Please determine how many lines of the material include the word "label", and respond with nothing but that number.

START Provided information

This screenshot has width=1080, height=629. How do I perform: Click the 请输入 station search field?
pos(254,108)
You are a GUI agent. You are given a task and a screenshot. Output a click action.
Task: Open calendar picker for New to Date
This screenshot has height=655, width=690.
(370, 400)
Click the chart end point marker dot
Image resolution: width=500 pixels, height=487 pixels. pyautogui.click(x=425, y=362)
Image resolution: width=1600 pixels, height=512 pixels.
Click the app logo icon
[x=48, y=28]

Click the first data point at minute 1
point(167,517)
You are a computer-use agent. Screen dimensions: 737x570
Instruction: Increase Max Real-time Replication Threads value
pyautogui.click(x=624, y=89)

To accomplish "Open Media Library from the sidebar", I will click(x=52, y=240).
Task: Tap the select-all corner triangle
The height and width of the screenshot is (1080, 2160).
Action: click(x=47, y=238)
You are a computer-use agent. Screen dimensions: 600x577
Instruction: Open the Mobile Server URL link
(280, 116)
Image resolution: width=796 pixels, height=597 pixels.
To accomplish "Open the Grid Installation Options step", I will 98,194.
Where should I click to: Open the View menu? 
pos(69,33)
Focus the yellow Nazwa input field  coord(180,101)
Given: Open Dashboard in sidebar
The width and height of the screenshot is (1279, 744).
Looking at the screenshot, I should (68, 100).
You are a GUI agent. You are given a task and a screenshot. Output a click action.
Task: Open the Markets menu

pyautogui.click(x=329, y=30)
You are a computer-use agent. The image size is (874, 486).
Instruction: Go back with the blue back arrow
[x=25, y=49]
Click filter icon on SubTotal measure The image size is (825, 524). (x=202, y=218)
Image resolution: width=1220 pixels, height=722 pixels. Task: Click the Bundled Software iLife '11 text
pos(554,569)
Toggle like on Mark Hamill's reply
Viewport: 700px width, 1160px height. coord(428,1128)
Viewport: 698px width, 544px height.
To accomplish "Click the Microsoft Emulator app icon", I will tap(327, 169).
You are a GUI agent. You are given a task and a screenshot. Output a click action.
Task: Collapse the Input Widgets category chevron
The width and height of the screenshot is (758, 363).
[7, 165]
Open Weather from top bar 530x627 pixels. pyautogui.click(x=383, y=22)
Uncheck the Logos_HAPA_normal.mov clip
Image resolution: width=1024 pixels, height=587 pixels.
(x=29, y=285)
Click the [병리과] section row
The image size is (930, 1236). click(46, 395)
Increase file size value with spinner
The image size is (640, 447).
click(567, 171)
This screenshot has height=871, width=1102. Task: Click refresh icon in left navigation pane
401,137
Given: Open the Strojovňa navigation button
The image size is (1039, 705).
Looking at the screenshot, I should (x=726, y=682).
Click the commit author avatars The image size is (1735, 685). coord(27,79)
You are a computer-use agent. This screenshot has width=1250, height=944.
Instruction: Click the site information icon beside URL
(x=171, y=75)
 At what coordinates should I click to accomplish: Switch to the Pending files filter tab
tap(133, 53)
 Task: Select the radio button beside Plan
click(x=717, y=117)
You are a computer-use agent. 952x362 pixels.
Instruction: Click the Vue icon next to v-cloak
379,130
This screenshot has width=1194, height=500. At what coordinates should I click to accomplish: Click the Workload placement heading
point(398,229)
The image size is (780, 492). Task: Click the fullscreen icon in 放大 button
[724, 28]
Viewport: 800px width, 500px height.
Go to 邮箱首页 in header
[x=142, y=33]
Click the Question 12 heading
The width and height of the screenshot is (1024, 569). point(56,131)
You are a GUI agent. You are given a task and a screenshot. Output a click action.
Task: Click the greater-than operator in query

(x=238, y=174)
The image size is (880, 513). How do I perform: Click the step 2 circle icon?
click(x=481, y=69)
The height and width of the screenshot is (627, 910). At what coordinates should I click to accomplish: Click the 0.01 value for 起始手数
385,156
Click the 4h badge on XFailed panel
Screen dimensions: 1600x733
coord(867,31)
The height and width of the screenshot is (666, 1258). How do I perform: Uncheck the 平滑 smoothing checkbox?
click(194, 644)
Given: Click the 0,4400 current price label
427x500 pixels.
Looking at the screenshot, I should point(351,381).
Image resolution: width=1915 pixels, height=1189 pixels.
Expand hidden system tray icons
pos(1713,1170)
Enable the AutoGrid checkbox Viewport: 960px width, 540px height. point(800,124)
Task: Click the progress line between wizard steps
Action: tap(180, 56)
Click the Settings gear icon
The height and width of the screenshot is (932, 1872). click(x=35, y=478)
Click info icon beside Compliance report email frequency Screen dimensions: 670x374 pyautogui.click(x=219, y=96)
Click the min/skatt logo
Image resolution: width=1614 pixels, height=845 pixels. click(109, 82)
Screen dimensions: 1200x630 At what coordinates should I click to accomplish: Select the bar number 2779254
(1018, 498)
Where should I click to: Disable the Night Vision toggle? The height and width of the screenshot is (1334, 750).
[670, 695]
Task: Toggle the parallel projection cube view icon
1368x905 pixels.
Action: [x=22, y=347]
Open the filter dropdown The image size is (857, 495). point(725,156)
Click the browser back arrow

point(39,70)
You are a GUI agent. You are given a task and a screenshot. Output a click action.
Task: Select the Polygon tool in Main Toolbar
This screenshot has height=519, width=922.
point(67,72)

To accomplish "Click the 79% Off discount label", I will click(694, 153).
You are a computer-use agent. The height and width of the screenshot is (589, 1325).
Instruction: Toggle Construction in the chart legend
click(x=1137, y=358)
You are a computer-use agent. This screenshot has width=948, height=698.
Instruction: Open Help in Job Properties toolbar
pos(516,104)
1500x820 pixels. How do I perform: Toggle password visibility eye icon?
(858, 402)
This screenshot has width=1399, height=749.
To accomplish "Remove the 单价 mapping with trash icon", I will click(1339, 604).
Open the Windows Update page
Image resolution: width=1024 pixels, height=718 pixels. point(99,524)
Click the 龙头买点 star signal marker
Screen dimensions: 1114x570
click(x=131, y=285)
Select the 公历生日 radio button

END Provided information

== Task output ==
2